[Advaita-l] Shankara and Madhusudhana

Jaldhar H. Vyas jaldhar at braincells.com
Tue Jul 26 01:49:02 CDT 2011

On Wed, 20 Jul 2011, Venkata sriram P wrote:

> As regards Swami Vivekananda too, he was an highly misunderstood 
> personality because of his rational outlook.  Vivekananda never 
> criticised Sankara. Infact, he was an ardent admirer of Sankara and his 
> letters speak of his respect. 

Many of the missionaries also said flattering things about Shankaracharya 
(or Ramakrishna and Vivekananda for that matter!)  But look at the actions 
not the words.
> Vivekananda's opinion was that the philosophy of Sankara couldn't reach 
> the masses unlike that of Buddha & Krishna Chaitanya Mahaprabhu owing to 
> the strict adherence of varNa Ashrama rules.   

> According to Sankara & acharyas of traditional advaita siddhanta, 
> shudras are not eligible to study vedanta and sankara clearly prohibits 
> this which is evident from apaHShUdrAdhikaraNa.   And hence, a seemingly 
> apavAda against Sankara.

Shudras are not eligible to learn Vedanta _through_the_vedas_.  But 
Shankaracharya specifically says that they may do so via itihasa and 
puranas (which include the Gita.)  In fact the logic of what jnana is 
according to Advaita Vedanta demands that it cannot be connected to a 
specific body and its attributes such as varna gender etc.  He 
specifically gives the examples of Vidura and Dharmavyadha as Shudras who 
were jnAnis.  In the Brhadaranyakopanishadbhashya, the woman Gargi 
Vachaknavi is also explictly referred to as a jnani.

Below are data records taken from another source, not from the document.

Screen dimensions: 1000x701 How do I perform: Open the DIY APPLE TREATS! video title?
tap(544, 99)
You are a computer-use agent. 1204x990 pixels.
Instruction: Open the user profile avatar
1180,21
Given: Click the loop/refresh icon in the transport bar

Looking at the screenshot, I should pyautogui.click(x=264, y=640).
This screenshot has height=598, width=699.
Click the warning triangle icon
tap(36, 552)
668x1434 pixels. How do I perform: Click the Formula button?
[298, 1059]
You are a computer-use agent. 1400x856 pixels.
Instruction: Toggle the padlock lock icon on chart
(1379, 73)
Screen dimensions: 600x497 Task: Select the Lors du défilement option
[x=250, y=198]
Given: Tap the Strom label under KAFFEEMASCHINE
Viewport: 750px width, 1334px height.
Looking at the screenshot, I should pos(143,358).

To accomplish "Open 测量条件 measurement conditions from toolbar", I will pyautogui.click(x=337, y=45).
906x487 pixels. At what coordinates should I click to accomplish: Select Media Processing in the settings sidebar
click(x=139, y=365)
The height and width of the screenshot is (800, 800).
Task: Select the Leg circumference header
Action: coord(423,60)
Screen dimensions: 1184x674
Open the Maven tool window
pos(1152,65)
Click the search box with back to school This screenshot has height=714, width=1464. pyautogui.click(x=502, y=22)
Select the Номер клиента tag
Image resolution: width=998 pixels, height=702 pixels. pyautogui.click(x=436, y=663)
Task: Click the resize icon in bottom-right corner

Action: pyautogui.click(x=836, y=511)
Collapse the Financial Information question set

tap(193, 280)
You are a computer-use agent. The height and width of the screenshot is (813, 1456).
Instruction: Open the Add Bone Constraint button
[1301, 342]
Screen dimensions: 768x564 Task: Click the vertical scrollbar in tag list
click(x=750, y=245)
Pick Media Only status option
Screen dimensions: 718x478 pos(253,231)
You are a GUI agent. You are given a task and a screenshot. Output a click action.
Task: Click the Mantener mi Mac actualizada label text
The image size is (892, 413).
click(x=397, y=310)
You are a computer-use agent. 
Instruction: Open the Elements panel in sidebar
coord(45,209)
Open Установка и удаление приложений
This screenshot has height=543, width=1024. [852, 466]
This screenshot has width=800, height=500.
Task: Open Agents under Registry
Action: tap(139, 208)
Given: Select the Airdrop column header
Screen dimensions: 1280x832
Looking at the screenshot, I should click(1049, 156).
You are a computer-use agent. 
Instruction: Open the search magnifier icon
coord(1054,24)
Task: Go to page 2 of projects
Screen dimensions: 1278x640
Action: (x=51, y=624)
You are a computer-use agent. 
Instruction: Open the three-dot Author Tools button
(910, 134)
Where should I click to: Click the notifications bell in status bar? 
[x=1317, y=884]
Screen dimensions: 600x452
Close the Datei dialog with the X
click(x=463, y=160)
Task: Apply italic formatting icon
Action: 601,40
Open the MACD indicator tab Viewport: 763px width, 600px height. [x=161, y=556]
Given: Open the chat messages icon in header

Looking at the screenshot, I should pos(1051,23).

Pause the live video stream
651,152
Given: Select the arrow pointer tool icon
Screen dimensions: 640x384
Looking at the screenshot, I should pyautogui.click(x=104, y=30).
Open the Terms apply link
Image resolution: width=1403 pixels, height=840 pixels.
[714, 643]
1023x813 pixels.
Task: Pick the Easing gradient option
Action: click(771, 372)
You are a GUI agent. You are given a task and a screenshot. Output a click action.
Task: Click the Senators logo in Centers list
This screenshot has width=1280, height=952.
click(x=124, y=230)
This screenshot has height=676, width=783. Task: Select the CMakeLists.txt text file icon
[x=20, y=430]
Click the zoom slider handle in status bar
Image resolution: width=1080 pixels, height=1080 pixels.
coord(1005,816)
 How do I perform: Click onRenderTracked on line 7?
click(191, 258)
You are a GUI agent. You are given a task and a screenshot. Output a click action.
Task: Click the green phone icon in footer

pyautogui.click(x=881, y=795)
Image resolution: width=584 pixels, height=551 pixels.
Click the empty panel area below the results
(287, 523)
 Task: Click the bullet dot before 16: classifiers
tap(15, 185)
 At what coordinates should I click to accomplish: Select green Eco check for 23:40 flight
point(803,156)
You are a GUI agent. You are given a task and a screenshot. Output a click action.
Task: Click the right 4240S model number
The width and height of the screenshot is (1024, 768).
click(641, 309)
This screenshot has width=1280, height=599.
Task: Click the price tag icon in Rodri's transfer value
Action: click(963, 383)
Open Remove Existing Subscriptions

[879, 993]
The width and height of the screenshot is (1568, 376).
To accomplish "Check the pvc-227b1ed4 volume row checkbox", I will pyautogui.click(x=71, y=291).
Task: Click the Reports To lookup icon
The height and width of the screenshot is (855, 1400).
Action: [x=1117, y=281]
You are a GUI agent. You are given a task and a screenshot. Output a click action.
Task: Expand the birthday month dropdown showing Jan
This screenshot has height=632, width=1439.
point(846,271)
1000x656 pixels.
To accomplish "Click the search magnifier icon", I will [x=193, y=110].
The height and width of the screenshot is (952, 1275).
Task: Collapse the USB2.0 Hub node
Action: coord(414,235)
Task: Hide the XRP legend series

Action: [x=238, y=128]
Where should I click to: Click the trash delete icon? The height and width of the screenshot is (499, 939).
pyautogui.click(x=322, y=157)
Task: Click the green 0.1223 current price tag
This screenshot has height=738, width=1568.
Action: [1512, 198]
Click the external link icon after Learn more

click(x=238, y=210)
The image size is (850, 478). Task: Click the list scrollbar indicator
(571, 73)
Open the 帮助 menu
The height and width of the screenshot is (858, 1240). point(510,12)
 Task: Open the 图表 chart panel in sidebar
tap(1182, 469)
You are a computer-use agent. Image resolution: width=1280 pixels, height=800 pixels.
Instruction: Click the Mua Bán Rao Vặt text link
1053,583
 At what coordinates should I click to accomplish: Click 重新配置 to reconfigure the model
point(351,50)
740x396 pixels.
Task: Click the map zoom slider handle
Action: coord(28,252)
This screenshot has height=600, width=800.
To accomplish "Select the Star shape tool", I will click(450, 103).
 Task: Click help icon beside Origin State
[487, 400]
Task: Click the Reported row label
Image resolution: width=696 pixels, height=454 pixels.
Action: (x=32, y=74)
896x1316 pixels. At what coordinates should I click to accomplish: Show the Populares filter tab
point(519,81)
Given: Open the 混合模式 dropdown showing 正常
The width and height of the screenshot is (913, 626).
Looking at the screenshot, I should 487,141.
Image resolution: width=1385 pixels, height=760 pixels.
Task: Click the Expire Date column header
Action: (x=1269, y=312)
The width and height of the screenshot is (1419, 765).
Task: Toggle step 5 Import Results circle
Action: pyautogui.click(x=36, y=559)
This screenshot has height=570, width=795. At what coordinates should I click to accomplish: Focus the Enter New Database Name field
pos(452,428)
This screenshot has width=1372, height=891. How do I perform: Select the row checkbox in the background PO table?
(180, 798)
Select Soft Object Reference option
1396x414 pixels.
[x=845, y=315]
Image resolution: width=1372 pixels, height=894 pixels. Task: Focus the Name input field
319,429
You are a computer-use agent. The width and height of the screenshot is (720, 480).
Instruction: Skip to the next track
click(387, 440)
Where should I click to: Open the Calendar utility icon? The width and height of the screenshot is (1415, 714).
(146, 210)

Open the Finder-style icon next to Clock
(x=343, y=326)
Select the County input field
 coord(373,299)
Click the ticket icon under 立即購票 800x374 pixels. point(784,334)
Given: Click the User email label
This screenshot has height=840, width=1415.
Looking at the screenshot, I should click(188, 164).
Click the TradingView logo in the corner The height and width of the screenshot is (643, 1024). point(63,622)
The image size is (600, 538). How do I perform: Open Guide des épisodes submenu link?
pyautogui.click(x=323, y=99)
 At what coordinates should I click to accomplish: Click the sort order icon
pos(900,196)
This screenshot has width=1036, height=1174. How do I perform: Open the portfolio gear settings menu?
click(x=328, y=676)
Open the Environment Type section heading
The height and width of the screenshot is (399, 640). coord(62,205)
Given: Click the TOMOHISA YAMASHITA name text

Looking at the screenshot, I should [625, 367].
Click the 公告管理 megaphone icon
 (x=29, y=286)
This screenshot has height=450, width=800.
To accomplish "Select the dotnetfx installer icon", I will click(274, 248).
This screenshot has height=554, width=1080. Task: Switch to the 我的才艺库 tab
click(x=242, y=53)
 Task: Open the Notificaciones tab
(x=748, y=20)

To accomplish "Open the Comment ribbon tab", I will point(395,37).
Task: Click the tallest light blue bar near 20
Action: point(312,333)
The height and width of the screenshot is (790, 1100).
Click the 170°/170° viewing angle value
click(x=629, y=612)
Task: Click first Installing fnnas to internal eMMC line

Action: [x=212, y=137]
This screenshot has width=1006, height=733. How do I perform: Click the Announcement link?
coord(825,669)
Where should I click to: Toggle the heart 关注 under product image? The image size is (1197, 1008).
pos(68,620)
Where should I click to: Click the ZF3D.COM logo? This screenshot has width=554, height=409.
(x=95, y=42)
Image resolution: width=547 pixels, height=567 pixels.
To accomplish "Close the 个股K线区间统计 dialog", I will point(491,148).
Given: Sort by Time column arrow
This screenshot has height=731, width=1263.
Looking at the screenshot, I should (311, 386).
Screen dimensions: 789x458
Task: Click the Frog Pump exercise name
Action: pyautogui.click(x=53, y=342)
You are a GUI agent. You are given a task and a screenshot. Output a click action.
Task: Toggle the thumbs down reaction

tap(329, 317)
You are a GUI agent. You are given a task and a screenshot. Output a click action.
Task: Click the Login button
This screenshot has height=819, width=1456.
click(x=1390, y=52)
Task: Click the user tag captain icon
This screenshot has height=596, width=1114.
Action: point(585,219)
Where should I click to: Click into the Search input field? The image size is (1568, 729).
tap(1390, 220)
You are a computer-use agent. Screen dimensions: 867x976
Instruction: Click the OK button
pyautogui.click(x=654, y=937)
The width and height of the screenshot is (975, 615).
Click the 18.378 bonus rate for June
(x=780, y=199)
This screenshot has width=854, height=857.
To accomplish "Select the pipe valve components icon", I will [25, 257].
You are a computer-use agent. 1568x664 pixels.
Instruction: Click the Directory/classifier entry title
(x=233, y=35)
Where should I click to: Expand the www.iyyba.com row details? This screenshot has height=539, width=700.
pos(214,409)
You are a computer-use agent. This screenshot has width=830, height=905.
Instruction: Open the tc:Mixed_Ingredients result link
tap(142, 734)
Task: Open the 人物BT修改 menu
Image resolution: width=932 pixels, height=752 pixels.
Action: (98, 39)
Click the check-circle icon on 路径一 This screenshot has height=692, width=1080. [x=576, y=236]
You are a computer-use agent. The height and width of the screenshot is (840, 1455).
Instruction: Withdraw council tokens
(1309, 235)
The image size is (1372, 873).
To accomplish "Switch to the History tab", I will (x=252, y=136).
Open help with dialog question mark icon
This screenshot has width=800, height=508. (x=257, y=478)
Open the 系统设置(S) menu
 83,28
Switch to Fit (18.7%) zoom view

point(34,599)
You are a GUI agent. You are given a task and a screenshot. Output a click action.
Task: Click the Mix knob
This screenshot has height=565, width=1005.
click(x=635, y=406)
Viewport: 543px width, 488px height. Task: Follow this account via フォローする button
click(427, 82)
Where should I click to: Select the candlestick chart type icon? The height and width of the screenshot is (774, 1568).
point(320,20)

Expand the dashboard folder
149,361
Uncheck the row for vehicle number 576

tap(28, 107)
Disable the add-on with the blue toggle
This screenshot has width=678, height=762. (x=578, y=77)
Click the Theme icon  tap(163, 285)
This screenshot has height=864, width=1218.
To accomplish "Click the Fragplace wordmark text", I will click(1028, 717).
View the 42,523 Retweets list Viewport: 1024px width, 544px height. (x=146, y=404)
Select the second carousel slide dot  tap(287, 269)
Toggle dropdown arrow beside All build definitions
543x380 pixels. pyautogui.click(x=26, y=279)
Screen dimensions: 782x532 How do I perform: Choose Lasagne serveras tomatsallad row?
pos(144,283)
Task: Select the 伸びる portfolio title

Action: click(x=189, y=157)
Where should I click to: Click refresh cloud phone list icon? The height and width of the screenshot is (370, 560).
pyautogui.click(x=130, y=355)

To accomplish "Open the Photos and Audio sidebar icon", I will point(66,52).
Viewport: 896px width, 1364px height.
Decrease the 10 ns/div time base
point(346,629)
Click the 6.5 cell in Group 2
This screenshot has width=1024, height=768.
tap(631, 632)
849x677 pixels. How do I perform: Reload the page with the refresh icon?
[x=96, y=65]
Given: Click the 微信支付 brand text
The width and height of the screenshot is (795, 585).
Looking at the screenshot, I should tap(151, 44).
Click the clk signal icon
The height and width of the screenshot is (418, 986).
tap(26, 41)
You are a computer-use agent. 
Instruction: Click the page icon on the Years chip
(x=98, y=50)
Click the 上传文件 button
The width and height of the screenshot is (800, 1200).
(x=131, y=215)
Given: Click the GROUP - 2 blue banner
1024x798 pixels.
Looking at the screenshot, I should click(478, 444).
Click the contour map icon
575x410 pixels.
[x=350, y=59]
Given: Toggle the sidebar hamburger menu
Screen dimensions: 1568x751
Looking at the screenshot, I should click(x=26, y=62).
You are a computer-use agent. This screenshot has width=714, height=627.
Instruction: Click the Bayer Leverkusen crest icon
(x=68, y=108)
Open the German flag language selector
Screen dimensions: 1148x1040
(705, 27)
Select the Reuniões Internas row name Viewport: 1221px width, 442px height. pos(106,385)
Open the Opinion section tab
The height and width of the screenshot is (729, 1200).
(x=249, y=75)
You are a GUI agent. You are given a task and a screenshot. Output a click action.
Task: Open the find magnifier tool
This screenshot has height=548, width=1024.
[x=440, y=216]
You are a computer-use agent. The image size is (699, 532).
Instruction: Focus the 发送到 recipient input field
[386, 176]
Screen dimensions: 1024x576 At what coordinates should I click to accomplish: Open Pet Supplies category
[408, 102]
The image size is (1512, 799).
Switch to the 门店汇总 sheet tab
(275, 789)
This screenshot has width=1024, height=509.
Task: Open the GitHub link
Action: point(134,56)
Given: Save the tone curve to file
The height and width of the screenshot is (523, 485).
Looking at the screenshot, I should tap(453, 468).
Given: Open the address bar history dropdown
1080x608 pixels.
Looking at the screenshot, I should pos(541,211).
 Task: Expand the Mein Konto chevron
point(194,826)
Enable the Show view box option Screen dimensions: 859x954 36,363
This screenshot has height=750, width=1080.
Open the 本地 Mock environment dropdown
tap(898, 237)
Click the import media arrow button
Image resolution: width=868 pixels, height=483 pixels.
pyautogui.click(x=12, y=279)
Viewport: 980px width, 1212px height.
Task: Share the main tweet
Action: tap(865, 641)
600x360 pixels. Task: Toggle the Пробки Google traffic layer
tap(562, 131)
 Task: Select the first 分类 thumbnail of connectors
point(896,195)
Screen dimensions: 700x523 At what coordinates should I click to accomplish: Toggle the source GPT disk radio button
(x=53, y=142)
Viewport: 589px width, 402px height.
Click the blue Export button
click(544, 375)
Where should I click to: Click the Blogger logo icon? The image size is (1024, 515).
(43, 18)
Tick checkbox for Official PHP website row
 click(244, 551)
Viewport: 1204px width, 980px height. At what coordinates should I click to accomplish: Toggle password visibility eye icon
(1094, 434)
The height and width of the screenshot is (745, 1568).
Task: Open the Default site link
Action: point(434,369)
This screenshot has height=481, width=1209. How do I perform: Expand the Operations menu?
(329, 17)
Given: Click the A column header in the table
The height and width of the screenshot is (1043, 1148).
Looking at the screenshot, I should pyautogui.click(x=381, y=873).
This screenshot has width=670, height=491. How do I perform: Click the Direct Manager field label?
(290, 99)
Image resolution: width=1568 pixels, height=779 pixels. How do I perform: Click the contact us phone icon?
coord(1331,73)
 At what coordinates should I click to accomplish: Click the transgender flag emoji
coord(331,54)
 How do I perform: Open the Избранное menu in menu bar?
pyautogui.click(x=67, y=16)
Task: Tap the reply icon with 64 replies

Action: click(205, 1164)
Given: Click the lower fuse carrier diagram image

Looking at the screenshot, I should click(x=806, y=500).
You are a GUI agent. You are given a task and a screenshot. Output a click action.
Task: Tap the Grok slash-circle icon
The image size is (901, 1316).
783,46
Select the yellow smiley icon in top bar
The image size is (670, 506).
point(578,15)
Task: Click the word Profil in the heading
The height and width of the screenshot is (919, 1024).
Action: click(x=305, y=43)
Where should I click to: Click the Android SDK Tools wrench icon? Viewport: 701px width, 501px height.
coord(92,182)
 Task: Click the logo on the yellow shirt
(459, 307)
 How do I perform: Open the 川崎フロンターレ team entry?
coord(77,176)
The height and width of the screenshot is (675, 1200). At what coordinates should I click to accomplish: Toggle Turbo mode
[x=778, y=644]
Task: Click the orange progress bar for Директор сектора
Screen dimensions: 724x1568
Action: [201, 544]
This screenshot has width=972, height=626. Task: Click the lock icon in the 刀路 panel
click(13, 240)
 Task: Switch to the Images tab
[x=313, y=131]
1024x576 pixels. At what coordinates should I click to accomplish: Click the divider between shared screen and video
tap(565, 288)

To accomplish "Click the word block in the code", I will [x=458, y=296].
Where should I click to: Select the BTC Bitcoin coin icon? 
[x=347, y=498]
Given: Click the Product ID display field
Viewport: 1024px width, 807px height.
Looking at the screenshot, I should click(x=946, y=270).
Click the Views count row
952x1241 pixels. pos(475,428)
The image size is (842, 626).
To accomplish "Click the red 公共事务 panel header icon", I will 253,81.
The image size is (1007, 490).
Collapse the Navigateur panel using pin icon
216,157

This is why the idea that the philosophy of Shankara didn't reach the 
masses is bogus.  No he didn't spread Sanskrit into the villages.  (But 
villagers never read Buddhist sutras either.) but through the medium of 
Mahabharata, Ramayana, and Bhagavata etc. Advaitic ideas _were_ known 

To understand why Vivekananda didn't grasp this, one needs to understand 
the social politics of colonial India.  His primary audience were the 
"Brown Englishmen" coming out of Macauleys schools.  Despite his fondest 
hopes, the brown Englishmen did not want to leave Hinduism but neither did 
they want to give up their comfortable places in the babucracy.  Their 
white masters considered popular Hinduism as "medieval superstition" so so 
did they.  Those same masters did have some good things to say about the 
Vedas and particularly the Upanishads so their "reformed" Hinduism had to 
be based on those only.  Vivekanandas innovation over earlier reformers 
was to insert the notions of 19th century Romanticism into the mix.  This 
required turning Shankaracharya into the strawman of the navel-gazing 
egghead philosopher who is contrasted with the passionate man of action.

Obviously it worked quite well as many people do look to the Vivekanandist 
"karma yogi" as an ideal even today but for this particular modern, 
rational person, his ideas seem rather old-fashioned and irrelevant.  I am 
an astika today because I think tradition is more likely to survive the test of
time than attempts to latch on to the fads of the day.